**PROVIDED PASSAGE:**
================================
Forty Hospitals Eight Doctors Four Clinicians Suspended in SHA Graft Crackdown
How informative is this news?
The Ministry of Health in Kenya suspended 40 health facilities, 8 doctors, and 4 clinicians from accessing Social Health Authority (SHA) services due to alleged fraudulent activities.
The suspensions followed a digital audit and forensic review of suspicious claims over two months, revealing corruption and theft of public resources. The Ministry intends to recover misappropriated funds.
Four main fraudulent methods were identified: upcoding (billing for costlier procedures than performed), falsifying medical records, converting outpatients to inpatients, and lodging duplicate claims for the same patients (creating ghost patients).
Specific examples of fraud included a Nairobi hospital billing Sh201,600 for a procedure costing Sh89,600 and a Bungoma facility submitting claims for a patient simultaneously admitted elsewhere. Hospitals in Nairobi, Homa Bay, Bungoma, Mandera, Kakamega, Busia, Kilifi, Wajir, Kajiado, and Kirinyaga counties were implicated.
The implicated doctors and clinicians had their SHA and Digital Health Authority access revoked, and disciplinary action, potentially including license cancellation, was initiated by relevant councils. The Directorate of Criminal Investigations received the list for potential prosecution.
President William Ruto warned against fraudulent activities similar to those under the previous NHIF system. The Ministry cautioned patients against sharing SHA OTPs or identification details, and plans for biometric verification at lower-level facilities are underway.
Kenyans are urged to report suspected fraud via the SHA hotline 147. The Ministry emphasized that primary healthcare services are fully covered by the government and that co-payments are illegal. Suspended hospitals will be reinstated only after corrective measures are met.
The crackdown will continue using SHA's real-time digital monitoring system. The Ministry is determined to protect the SHA scheme, which covers over 25 million Kenyans, from collapse.
================================
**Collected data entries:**

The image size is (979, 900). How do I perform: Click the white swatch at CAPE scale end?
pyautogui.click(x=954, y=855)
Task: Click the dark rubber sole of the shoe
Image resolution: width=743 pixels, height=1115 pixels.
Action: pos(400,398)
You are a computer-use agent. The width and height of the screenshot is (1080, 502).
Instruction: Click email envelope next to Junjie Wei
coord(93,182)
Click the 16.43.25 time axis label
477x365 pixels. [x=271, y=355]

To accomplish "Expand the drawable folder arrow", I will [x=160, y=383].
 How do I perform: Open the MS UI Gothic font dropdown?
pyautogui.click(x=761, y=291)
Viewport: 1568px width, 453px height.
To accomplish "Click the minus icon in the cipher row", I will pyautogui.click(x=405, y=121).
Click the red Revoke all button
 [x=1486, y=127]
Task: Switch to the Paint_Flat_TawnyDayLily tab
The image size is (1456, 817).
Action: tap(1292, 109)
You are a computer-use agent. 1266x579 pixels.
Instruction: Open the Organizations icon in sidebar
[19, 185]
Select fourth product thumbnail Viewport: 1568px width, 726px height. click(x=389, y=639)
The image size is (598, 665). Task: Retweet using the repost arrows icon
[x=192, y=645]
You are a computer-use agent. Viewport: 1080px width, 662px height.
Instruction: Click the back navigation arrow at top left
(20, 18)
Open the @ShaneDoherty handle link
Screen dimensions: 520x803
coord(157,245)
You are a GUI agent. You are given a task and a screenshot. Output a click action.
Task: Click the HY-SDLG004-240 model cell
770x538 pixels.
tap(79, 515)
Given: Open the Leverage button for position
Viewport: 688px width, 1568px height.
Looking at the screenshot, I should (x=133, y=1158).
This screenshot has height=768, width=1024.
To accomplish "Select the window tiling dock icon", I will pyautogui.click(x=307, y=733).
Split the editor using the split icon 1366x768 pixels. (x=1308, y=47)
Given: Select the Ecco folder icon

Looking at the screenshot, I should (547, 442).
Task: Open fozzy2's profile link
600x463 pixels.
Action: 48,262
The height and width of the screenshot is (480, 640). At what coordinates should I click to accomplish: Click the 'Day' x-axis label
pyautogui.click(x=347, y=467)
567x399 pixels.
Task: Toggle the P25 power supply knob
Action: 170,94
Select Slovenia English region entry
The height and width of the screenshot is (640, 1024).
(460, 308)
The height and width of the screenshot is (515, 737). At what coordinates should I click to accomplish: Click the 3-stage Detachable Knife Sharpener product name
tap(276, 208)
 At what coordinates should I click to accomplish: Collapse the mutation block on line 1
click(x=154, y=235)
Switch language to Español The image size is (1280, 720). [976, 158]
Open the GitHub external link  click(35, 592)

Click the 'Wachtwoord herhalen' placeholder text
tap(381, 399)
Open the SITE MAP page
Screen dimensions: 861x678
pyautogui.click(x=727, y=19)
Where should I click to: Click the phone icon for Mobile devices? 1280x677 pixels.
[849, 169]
================================
**PROBLEMS AND TASKS:**
• 1. In the SHA crackdown article, reproduce word for word the stretch from "The suspensions followed" through "recover misappropriated funds.".
• 2. Based on the SHA crackdown article, decide whether each statement agrees with it, answering yes or no and quoting the words that settle it: (a) The audit reviewed suspicious claims over a period of six months. (b) The list of implicated doctors and clinicians was sent to the Directorate of Criminal Investigations. (c) Co-payments for primary healthcare services are allowed.
• 3. According to the SHA crackdown article, what number should Kenyans use to report suspected fraud?

**OUTPUTS IN ORDER:**
• 1.
The suspensions followed a digital audit and forensic review of suspicious claims over two months, revealing corruption and theft of public resources. The Ministry intends to recover misappropriated funds.

• 2.
(a) No: "over two months"
(b) Yes: "The Directorate of Criminal Investigations received the list for potential prosecution."
(c) No: "co-payments are illegal"

• 3. The SHA hotline 147.